From the line with "Switch to cycling directions bike icon" to the last line of the data below, repeat every line exactly and add nothing.

+++ RECORDS PROVIDED +++

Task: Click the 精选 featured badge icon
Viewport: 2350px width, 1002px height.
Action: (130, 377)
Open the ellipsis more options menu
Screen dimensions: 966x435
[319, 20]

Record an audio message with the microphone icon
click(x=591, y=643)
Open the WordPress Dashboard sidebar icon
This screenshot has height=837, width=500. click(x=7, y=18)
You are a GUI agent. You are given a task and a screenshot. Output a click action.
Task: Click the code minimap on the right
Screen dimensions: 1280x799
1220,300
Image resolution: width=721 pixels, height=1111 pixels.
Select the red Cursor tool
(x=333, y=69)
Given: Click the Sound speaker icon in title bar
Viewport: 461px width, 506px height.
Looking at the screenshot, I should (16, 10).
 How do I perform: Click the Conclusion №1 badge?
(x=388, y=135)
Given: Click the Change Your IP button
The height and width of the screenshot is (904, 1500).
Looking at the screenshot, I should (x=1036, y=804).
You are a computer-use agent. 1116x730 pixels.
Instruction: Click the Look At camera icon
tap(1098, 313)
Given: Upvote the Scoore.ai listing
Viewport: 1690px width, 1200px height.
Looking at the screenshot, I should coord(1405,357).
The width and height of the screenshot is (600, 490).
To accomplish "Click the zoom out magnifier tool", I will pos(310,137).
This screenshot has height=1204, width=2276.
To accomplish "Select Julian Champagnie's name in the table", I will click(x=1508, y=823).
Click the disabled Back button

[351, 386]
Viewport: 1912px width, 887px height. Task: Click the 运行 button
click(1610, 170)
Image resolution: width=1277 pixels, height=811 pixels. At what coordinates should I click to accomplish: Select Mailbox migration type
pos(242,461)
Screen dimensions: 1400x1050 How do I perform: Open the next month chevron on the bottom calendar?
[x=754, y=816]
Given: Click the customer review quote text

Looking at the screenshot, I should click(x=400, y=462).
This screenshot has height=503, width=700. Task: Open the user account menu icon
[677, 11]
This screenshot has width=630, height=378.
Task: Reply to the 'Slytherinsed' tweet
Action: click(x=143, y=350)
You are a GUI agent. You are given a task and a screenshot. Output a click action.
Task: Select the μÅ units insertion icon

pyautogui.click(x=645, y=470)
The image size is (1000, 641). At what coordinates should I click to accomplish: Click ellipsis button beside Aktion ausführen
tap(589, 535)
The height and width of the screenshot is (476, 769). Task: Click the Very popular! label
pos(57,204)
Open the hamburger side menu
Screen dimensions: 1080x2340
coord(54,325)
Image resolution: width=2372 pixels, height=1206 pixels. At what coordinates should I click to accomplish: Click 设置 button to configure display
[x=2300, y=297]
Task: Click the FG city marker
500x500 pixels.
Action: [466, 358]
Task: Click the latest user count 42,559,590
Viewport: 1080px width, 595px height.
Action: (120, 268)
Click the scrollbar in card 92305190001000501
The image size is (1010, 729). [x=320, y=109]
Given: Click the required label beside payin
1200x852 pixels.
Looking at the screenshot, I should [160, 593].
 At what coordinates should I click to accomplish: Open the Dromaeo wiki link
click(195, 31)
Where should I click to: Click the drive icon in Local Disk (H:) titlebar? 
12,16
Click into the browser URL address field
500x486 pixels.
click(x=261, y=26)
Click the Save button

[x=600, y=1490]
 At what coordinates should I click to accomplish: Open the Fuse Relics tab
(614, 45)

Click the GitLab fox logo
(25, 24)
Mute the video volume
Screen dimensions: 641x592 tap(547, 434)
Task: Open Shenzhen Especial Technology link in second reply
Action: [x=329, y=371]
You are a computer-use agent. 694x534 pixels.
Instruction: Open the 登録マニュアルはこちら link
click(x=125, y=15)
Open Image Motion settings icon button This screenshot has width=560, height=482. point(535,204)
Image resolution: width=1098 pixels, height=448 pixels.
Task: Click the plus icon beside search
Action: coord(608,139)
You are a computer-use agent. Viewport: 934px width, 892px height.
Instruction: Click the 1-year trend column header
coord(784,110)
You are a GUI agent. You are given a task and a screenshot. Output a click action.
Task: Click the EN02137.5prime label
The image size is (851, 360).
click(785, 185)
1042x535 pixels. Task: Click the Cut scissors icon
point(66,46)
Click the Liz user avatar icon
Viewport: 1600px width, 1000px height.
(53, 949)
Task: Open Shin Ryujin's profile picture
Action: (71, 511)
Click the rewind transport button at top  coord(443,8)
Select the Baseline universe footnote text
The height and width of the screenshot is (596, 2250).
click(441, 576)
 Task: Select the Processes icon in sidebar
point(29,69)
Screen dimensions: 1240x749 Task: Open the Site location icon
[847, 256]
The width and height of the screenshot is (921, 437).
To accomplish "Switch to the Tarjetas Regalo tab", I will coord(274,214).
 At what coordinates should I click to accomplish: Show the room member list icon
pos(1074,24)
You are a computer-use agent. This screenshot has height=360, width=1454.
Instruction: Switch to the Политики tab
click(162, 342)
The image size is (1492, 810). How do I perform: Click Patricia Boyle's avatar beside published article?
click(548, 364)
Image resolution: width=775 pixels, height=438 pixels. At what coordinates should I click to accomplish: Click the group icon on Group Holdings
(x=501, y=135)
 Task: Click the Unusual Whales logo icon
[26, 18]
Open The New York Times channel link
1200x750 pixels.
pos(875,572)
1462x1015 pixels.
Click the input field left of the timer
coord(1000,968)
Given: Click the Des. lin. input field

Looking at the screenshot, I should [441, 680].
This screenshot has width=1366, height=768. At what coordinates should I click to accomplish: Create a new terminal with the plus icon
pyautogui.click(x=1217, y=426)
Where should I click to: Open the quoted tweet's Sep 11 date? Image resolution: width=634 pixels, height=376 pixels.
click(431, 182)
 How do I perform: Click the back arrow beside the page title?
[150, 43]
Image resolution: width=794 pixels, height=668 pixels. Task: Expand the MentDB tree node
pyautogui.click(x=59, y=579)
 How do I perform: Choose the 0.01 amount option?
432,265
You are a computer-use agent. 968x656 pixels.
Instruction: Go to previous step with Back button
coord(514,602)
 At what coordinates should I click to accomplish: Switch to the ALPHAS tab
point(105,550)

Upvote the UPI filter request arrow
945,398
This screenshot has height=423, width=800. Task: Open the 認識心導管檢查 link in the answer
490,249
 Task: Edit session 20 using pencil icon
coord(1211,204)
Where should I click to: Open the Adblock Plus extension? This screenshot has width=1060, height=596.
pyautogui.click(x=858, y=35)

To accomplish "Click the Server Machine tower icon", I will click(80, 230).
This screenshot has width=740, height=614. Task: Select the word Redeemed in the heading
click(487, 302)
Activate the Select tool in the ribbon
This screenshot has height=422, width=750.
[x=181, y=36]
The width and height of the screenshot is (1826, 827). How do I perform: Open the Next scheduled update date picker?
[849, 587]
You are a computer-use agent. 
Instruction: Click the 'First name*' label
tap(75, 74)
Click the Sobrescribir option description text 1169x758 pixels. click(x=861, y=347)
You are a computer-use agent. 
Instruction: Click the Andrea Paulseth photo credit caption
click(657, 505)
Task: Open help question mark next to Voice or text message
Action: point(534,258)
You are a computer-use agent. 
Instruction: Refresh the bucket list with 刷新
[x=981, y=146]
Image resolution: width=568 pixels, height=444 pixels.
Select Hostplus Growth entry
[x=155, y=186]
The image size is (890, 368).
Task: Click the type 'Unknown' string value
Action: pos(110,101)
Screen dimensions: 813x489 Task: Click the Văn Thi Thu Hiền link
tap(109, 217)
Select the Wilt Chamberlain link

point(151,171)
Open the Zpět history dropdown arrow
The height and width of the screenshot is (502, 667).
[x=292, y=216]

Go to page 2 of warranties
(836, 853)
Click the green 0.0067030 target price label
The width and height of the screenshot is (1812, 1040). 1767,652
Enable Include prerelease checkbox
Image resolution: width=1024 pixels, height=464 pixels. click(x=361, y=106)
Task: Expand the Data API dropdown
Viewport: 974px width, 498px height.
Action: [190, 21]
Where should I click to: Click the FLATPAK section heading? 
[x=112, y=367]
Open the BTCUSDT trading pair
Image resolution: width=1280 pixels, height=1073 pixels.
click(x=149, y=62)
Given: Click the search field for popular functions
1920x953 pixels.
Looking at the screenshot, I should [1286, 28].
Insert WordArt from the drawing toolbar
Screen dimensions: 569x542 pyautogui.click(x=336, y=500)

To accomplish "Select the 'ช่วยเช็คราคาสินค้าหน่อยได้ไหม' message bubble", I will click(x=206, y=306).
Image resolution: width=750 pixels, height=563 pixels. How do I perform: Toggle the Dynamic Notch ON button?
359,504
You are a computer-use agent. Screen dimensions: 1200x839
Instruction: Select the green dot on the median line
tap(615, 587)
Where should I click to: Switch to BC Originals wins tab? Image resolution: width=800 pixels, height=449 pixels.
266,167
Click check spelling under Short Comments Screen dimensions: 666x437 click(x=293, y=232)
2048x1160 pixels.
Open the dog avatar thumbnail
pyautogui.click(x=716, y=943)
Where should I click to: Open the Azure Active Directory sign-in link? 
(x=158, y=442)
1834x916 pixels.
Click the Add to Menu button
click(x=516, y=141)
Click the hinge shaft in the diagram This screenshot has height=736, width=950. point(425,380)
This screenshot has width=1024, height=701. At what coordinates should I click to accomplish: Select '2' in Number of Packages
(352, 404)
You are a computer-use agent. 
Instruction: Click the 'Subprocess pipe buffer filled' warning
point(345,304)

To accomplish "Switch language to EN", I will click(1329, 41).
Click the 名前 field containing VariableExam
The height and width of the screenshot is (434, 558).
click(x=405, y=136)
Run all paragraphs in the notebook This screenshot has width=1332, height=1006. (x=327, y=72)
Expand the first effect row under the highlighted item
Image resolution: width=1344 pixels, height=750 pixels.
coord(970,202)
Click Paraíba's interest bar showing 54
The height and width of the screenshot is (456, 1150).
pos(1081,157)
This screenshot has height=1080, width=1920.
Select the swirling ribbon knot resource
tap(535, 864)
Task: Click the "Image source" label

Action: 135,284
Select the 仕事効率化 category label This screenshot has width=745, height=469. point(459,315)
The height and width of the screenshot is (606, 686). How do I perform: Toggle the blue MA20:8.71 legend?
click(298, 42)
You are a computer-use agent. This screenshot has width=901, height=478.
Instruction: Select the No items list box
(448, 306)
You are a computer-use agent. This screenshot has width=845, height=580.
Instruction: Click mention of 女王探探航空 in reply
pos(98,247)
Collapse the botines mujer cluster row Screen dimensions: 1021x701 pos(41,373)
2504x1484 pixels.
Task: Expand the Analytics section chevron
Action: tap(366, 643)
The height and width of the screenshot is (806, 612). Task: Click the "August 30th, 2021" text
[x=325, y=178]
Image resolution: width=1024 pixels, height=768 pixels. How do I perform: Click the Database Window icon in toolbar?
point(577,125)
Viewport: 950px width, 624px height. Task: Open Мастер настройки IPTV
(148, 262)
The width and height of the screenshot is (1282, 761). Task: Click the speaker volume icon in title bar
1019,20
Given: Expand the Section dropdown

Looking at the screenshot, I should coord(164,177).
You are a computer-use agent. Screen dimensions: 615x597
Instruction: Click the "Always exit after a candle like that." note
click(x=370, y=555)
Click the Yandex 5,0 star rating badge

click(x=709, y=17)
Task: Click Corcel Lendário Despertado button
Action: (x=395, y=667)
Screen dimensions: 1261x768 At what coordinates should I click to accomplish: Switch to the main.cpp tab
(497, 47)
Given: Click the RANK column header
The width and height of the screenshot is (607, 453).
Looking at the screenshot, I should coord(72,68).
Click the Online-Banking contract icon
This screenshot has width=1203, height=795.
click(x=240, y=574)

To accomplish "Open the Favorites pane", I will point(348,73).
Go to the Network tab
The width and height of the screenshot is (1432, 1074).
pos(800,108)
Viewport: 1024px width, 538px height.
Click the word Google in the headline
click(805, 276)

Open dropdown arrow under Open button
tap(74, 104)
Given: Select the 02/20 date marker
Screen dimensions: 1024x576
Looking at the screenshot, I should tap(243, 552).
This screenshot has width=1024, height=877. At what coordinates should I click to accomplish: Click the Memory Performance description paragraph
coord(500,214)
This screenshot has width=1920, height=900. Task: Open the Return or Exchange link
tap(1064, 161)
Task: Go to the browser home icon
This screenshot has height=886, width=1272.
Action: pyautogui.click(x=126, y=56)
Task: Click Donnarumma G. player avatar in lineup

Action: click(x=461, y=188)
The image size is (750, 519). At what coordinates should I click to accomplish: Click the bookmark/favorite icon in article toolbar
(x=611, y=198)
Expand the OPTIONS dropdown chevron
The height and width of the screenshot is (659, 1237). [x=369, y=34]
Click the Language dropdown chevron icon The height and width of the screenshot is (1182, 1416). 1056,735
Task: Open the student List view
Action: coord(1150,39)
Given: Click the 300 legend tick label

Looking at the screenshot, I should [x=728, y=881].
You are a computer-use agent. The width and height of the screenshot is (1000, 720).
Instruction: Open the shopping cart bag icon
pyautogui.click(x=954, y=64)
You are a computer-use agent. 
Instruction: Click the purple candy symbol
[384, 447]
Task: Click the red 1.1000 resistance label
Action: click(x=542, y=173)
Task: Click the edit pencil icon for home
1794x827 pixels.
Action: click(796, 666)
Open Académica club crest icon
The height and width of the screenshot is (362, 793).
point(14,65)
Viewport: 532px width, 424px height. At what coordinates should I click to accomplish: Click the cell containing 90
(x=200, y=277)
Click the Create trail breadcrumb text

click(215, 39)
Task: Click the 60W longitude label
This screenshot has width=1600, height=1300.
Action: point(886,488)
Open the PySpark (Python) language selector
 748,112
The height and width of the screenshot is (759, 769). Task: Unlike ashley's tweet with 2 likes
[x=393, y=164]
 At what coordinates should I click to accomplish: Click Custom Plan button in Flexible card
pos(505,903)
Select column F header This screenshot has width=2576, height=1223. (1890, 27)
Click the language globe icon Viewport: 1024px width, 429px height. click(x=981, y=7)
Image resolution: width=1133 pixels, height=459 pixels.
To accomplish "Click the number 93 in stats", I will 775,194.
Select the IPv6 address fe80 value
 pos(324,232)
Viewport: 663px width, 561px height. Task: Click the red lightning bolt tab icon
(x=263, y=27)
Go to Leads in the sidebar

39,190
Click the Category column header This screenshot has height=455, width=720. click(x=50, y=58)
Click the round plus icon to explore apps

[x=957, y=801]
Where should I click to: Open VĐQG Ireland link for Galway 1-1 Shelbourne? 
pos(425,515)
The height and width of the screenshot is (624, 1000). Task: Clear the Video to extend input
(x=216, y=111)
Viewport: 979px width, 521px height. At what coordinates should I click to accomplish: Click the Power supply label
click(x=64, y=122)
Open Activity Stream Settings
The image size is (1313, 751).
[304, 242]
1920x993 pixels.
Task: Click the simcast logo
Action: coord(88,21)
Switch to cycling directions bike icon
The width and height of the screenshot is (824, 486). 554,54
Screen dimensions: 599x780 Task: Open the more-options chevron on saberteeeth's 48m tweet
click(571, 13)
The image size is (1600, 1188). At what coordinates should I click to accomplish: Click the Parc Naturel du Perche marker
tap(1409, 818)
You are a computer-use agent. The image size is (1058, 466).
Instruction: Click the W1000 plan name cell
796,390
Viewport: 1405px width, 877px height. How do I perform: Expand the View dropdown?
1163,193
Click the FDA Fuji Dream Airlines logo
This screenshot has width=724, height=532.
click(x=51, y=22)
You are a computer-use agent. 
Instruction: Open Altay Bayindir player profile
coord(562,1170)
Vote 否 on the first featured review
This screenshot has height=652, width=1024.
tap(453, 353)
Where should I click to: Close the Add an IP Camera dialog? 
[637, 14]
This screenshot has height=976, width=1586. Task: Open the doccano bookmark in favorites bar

+++

■ ANSWER:
Switch to cycling directions bike icon
The width and height of the screenshot is (824, 486). 554,54
Screen dimensions: 599x780 Task: Open the more-options chevron on saberteeeth's 48m tweet
click(571, 13)
The image size is (1600, 1188). At what coordinates should I click to accomplish: Click the Parc Naturel du Perche marker
tap(1409, 818)
You are a computer-use agent. The image size is (1058, 466).
Instruction: Click the W1000 plan name cell
796,390
Viewport: 1405px width, 877px height. How do I perform: Expand the View dropdown?
1163,193
Click the FDA Fuji Dream Airlines logo
This screenshot has width=724, height=532.
click(x=51, y=22)
You are a computer-use agent. 
Instruction: Open Altay Bayindir player profile
coord(562,1170)
Vote 否 on the first featured review
This screenshot has height=652, width=1024.
tap(453, 353)
Where should I click to: Close the Add an IP Camera dialog? 
[637, 14]
This screenshot has height=976, width=1586. Task: Open the doccano bookmark in favorites bar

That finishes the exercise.